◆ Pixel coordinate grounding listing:
>>>>>

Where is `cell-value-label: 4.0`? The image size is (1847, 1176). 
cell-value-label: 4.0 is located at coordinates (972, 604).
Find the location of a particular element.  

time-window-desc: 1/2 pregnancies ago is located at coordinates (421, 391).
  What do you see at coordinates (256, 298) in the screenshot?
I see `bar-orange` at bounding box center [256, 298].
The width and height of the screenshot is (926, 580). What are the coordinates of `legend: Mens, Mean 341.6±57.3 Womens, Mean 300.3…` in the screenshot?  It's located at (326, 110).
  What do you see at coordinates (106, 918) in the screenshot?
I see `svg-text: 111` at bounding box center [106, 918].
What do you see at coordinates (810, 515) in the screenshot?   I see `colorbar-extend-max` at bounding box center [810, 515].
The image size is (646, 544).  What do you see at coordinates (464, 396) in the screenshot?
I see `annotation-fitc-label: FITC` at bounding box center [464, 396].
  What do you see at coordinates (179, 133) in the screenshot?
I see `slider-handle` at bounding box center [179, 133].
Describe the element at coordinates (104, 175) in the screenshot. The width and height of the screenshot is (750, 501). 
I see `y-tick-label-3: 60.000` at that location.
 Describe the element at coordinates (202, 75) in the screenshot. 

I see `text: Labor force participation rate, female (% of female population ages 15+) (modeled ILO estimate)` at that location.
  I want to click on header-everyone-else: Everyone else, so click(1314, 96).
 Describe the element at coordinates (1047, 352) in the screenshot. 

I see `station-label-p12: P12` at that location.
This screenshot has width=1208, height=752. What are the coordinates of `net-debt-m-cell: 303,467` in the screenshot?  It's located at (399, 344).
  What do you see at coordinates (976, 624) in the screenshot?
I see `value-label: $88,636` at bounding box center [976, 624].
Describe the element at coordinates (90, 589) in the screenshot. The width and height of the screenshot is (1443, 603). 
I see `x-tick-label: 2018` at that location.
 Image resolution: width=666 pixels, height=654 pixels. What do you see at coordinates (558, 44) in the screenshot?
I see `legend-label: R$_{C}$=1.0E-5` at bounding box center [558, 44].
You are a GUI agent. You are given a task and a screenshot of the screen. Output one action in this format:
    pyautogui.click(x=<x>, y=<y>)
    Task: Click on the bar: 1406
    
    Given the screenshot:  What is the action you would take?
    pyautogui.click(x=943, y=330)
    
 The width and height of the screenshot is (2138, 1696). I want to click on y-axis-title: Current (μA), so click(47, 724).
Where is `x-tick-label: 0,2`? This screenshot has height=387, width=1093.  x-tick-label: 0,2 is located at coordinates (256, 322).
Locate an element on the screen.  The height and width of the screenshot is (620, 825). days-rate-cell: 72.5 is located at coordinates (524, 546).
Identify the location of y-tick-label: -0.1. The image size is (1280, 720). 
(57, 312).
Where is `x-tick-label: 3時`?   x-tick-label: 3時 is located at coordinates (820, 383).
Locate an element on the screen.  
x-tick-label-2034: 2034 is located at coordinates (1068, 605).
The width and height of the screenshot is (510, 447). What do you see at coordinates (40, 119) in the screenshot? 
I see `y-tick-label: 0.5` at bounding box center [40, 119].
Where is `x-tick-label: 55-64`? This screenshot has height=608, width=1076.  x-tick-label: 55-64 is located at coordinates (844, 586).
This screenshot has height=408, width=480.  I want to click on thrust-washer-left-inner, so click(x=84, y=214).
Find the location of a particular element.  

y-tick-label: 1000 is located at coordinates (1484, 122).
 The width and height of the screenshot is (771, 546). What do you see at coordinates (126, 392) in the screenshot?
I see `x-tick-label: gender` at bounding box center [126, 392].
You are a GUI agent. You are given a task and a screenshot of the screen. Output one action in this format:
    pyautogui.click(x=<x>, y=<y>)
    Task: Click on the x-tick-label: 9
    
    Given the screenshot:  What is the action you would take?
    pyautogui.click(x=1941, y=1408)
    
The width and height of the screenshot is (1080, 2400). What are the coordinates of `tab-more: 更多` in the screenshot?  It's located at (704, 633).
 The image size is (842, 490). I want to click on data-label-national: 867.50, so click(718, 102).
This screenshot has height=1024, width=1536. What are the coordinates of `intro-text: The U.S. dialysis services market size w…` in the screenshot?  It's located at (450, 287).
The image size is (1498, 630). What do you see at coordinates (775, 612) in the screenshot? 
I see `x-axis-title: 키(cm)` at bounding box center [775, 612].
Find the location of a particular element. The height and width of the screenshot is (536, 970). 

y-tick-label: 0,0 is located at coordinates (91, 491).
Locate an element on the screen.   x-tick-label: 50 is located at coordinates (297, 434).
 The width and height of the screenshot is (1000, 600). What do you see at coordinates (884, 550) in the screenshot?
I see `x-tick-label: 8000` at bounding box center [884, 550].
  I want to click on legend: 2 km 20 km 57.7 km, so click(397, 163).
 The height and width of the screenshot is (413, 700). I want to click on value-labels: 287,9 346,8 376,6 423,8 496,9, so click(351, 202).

<<<<<

◆ BRIEF: Copy out the listing above again, substituting "Identify the element" for every occurrence of "Describe the element" and leaving everything else unchanged.

◆ OUTPUT OF THE EXERCISE:
Where is `cell-value-label: 4.0`? The image size is (1847, 1176). 
cell-value-label: 4.0 is located at coordinates (972, 604).
Find the location of a particular element.  

time-window-desc: 1/2 pregnancies ago is located at coordinates (421, 391).
  What do you see at coordinates (256, 298) in the screenshot?
I see `bar-orange` at bounding box center [256, 298].
The width and height of the screenshot is (926, 580). What are the coordinates of `legend: Mens, Mean 341.6±57.3 Womens, Mean 300.3…` in the screenshot?  It's located at (326, 110).
  What do you see at coordinates (106, 918) in the screenshot?
I see `svg-text: 111` at bounding box center [106, 918].
What do you see at coordinates (810, 515) in the screenshot?   I see `colorbar-extend-max` at bounding box center [810, 515].
The image size is (646, 544).  What do you see at coordinates (464, 396) in the screenshot?
I see `annotation-fitc-label: FITC` at bounding box center [464, 396].
  What do you see at coordinates (179, 133) in the screenshot?
I see `slider-handle` at bounding box center [179, 133].
Identify the element at coordinates (104, 175) in the screenshot. The width and height of the screenshot is (750, 501). 
I see `y-tick-label-3: 60.000` at that location.
 Identify the element at coordinates (202, 75) in the screenshot. 

I see `text: Labor force participation rate, female (% of female population ages 15+) (modeled ILO estimate)` at that location.
  I want to click on header-everyone-else: Everyone else, so click(1314, 96).
 Identify the element at coordinates (1047, 352) in the screenshot. 

I see `station-label-p12: P12` at that location.
This screenshot has width=1208, height=752. What are the coordinates of `net-debt-m-cell: 303,467` in the screenshot?  It's located at (399, 344).
  What do you see at coordinates (976, 624) in the screenshot?
I see `value-label: $88,636` at bounding box center [976, 624].
Identify the element at coordinates (90, 589) in the screenshot. The width and height of the screenshot is (1443, 603). 
I see `x-tick-label: 2018` at that location.
 Image resolution: width=666 pixels, height=654 pixels. What do you see at coordinates (558, 44) in the screenshot?
I see `legend-label: R$_{C}$=1.0E-5` at bounding box center [558, 44].
You are a GUI agent. You are given a task and a screenshot of the screen. Output one action in this format:
    pyautogui.click(x=<x>, y=<y>)
    Task: Click on the bar: 1406
    
    Given the screenshot:  What is the action you would take?
    pyautogui.click(x=943, y=330)
    
 The width and height of the screenshot is (2138, 1696). I want to click on y-axis-title: Current (μA), so click(47, 724).
Where is `x-tick-label: 0,2`? This screenshot has height=387, width=1093.  x-tick-label: 0,2 is located at coordinates (256, 322).
Locate an element on the screen.  The height and width of the screenshot is (620, 825). days-rate-cell: 72.5 is located at coordinates (524, 546).
Identify the location of y-tick-label: -0.1. The image size is (1280, 720). 
(57, 312).
Where is `x-tick-label: 3時`?   x-tick-label: 3時 is located at coordinates (820, 383).
Locate an element on the screen.  
x-tick-label-2034: 2034 is located at coordinates (1068, 605).
The width and height of the screenshot is (510, 447). What do you see at coordinates (40, 119) in the screenshot? 
I see `y-tick-label: 0.5` at bounding box center [40, 119].
Where is `x-tick-label: 55-64`? This screenshot has height=608, width=1076.  x-tick-label: 55-64 is located at coordinates (844, 586).
This screenshot has height=408, width=480.  I want to click on thrust-washer-left-inner, so click(x=84, y=214).
Find the location of a particular element.  

y-tick-label: 1000 is located at coordinates (1484, 122).
 The width and height of the screenshot is (771, 546). What do you see at coordinates (126, 392) in the screenshot?
I see `x-tick-label: gender` at bounding box center [126, 392].
You are a GUI agent. You are given a task and a screenshot of the screen. Output one action in this format:
    pyautogui.click(x=<x>, y=<y>)
    Task: Click on the x-tick-label: 9
    
    Given the screenshot:  What is the action you would take?
    pyautogui.click(x=1941, y=1408)
    
The width and height of the screenshot is (1080, 2400). What are the coordinates of `tab-more: 更多` in the screenshot?  It's located at (704, 633).
 The image size is (842, 490). I want to click on data-label-national: 867.50, so click(718, 102).
This screenshot has height=1024, width=1536. What are the coordinates of `intro-text: The U.S. dialysis services market size w…` in the screenshot?  It's located at (450, 287).
The image size is (1498, 630). What do you see at coordinates (775, 612) in the screenshot? 
I see `x-axis-title: 키(cm)` at bounding box center [775, 612].
Find the location of a particular element. The height and width of the screenshot is (536, 970). 

y-tick-label: 0,0 is located at coordinates (91, 491).
Locate an element on the screen.   x-tick-label: 50 is located at coordinates (297, 434).
 The width and height of the screenshot is (1000, 600). What do you see at coordinates (884, 550) in the screenshot?
I see `x-tick-label: 8000` at bounding box center [884, 550].
  I want to click on legend: 2 km 20 km 57.7 km, so click(397, 163).
 The height and width of the screenshot is (413, 700). I want to click on value-labels: 287,9 346,8 376,6 423,8 496,9, so click(351, 202).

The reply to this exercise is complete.